World War II Polish heroine to be honored

by Susan Berger, Pioneer Press

Fifty-eight years ago, a young Polish Catholic woman risked her life to save a Jewish mother and her two children and a 14-year-old Jewish girl who had become separated from her parents during the Nazi occupation. Her name is Marisia Szul and having witnessed the murder of so many on the streets of Zdorow, Poland, risked her own life to save Golda Schachter, her children Frieda and Martin and later Mania Birnberg. Szul was only 18 at the time.

Szul, now 76, will be honored at 2 p.m. Sunday at Temple Am Shalom, 840 Vernon Ave., in Glencoe. She will be at the event along with three people she saved, Martin Schachter of Highland Park, his sister Frieda Saperstein of Chicago and Mania Birnberg of Lincolnwood.

A short film will be shown depicting Szul’s heroic story and those attending will be able to meet Szul and those she rescued.

Admission to the program is a contribution of $50; there is no charge for children.

The program is sponsored by The Avenue of the Righteous, Chicago Friends of the Jewish Foundation for the Righteous and the Interfaith Coalition to Honor Polish Rescuers.

Proceeds from this event will be donated to the Jewish Foundation of the Righteous, to benefit older heroes who risked their lives to save Jews.

Golda Schachter, fleeing the Nazis, met Szul as she worked in the fields of her farm. She stopped Szul and asked for water for her children. Szul provided much more than water. She hid Schachter and her children and later Mania Birnberg for two years.

In the summer an attic of a thatched barn was the hiding place. In winter she dug a bunker under the floor of the barn. Aware that the risk was certain death, Szul explains in a film of her story that she "believed in human dignity and decency" and regarded this as her "human obligation."

"For two horrifying years, she (Szul) was the only light in a world gone mad," says the narrator of "Courage," the film that tells Szul's story.

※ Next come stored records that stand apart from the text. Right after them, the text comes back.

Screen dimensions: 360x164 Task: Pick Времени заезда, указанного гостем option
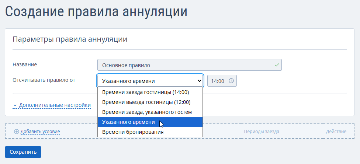pos(147,112)
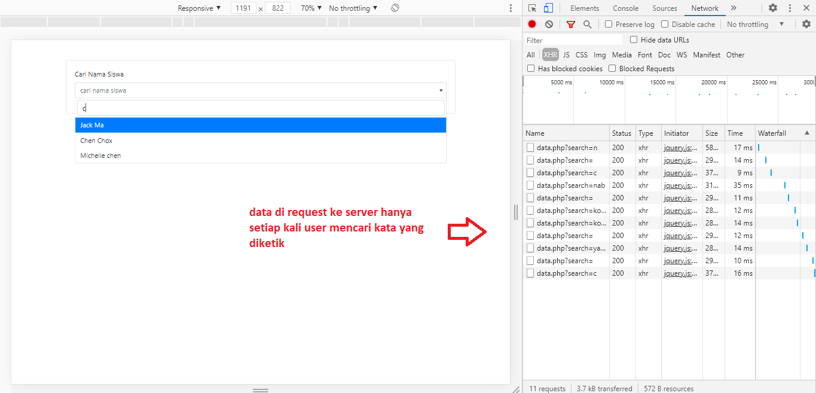Check Disable cache
This screenshot has height=393, width=816.
point(664,24)
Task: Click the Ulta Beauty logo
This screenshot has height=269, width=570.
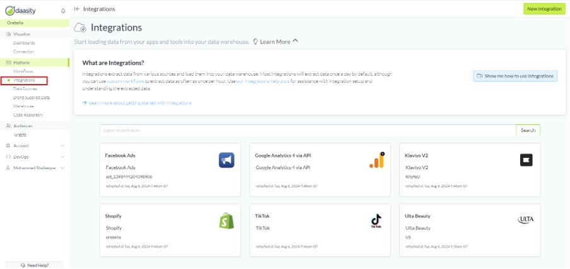Action: coord(525,220)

In 1944 Szul was brutally beaten by Nazi soldiers who suspected she was hiding Jews. In spite of the beatings she remained silent about the four she was hiding. Later, a sympathetic guard helped her to escape. Although the barn burned to the ground, the four managed to escape.

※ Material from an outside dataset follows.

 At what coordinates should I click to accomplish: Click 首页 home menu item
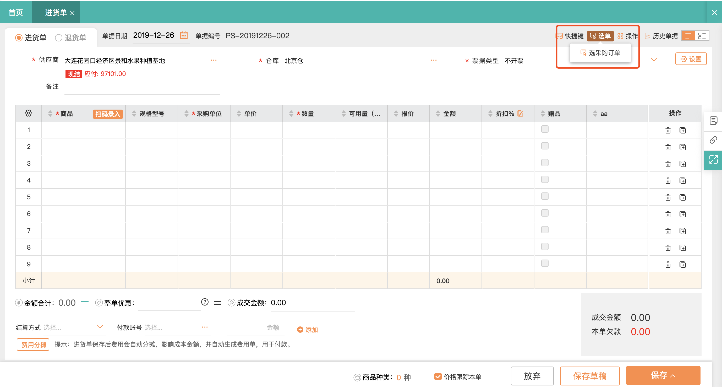(x=16, y=12)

Rabbi Harold Kudan of Am Shalom, a founder of The Avenue of the Righteous, explains that over 5,000 of those recognized by Yad Vashem (a memorial dedicated to victims of the Holocaust in Jerusalem, which inspired the Avenue of the Righteous in Evanston) were from Poland, the largest group honored.

Kudan relates that Mordecai Paldiel, director of Yad Vashem in Jerusalem has said that while all rescuers deserve to to honored, greater honor should be afforded the Polish rescuer, because the punishment was more severe in Poland. Those who were caught were killed, their families killed and even their neighbors.

Kudan said that The Avenue of the Righteous, in addition to honoring heroic behavior, encourages people today to act in a way "that brings honor to humanity."

"We must each search our own hearts and see in what ways we can make a difference," Kudan said.

Kudan told of a saying in the Talmud, "Saving one life is akin to saving the whole world" and added that along with the individuals that the rescuers saved, they also saved the honor of humanity.

In 1991 Avenue of the Righteous and National-Louis University produced "Angel in the Night," which tells the story of Szul's heroism. Szul now lives in Ontario, Canada, and makes frequent visits to the Chicago area to visit those she saved.

To visit Jerusalem's Yad Vashem, a person walks through a grove of trees called the Avenue of the Righteous Gentiles. At the base of each tree is a plaque bearing the name of those who helped save Jewish lives.

These trees were the inspiration for the Avenue of the Righteous created in 1987 in Evanston, located within Ingraham Park, adjacent to the Evanston Civic Center, 2100 Ridge Road.

The Avenue of the Righteous is the only park of its kind in the United States, created by an interfaith board to remember those who saved Jewish lives during the Holocaust.

Kudan was instrumental in the inception of this symbolic replica of Yad Vashem along with Ruth Weisman Goldboss of Highland Park and Maureen Roin of Winnetka.